Records drawn from a dataset
>>>>>

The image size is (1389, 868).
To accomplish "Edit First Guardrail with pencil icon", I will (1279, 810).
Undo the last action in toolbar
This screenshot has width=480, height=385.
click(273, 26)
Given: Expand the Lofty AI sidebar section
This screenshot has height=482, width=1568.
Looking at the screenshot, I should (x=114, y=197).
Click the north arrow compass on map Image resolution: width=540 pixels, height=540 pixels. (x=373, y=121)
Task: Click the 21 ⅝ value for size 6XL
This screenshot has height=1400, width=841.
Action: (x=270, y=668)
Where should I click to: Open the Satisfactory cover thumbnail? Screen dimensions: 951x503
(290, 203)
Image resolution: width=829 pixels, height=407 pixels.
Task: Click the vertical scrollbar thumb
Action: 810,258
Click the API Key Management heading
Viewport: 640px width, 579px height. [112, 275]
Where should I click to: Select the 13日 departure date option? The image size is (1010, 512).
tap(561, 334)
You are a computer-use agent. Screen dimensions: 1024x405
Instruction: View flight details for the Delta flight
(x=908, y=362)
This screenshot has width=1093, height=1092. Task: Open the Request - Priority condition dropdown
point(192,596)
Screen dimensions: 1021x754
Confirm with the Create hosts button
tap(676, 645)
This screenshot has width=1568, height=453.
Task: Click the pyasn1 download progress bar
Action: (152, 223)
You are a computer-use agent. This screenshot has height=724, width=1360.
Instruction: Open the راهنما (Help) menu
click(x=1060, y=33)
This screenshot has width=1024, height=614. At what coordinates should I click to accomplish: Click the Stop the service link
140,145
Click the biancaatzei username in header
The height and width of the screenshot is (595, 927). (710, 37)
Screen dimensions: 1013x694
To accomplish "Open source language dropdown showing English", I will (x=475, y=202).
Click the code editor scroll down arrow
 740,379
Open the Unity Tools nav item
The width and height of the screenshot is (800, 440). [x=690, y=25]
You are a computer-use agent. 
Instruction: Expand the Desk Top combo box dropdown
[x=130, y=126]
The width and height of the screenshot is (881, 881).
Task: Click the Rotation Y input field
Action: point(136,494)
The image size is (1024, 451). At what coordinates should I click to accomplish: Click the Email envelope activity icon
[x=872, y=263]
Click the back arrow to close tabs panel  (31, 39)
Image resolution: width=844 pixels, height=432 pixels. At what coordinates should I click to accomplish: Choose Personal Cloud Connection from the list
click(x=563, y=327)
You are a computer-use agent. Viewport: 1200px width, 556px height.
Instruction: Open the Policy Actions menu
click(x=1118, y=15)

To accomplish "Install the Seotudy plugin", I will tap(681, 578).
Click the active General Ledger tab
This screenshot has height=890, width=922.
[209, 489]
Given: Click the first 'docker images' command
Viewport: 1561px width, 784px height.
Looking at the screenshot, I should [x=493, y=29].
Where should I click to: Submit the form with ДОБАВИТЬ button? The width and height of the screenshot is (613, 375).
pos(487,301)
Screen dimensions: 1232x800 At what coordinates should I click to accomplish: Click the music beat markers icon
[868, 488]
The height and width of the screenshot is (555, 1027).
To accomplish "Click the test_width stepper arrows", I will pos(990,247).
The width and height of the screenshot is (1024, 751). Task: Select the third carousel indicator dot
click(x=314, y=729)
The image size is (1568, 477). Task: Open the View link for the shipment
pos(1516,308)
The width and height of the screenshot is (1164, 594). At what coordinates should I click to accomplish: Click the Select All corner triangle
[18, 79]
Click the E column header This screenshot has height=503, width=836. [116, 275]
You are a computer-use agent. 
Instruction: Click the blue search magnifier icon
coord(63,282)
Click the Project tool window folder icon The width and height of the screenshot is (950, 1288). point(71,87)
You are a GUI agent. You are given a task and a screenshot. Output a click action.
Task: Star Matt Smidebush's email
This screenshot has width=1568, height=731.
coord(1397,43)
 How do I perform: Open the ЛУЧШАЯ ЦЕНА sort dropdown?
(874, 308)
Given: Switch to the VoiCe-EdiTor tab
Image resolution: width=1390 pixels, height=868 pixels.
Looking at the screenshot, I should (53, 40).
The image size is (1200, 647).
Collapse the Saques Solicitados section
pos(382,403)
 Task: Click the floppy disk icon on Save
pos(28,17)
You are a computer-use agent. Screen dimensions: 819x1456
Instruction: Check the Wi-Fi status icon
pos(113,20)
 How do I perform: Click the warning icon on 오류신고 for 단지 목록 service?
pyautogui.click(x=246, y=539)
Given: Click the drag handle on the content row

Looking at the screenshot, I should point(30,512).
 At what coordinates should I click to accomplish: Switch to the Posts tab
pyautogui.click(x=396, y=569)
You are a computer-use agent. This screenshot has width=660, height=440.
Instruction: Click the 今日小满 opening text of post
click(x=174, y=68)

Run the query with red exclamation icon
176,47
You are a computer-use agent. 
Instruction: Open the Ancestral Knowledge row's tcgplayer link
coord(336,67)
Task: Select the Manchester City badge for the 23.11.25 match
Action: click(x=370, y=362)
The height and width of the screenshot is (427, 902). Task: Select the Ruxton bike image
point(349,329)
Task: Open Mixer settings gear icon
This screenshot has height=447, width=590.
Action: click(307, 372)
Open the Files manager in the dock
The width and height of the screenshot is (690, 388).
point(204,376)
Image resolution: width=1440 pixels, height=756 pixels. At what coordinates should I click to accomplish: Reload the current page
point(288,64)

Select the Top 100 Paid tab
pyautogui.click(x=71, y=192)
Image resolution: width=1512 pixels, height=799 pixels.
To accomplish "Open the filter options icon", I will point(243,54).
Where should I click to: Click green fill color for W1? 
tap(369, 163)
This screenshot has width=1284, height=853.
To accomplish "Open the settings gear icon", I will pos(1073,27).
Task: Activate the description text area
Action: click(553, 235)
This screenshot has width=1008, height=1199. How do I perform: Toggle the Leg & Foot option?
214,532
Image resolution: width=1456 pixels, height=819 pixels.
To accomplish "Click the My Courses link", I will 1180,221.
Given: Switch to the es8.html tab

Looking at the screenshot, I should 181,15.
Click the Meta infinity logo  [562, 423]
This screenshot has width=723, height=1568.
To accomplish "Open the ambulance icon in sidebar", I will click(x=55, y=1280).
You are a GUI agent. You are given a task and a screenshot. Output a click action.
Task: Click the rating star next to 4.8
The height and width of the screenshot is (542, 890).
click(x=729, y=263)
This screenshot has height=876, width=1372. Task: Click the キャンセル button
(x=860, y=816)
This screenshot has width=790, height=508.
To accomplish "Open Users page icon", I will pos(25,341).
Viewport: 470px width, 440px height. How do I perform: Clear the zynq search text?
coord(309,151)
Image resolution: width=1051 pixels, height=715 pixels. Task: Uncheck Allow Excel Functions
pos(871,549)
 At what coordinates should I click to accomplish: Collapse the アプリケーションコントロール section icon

<<<<<

Try it: Which lines above contain the word "computer"? Copy each one.

Exercise solution:
You are a computer-use agent. Screen dimensions: 1024x405
You are a computer-use agent. This screenshot has height=724, width=1360.
You are a computer-use agent. 
You are a computer-use agent. Viewport: 1200px width, 556px height.
You are a computer-use agent. 
You are a computer-use agent. Screen dimensions: 819x1456
You are a computer-use agent. This screenshot has width=660, height=440.
You are a computer-use agent. 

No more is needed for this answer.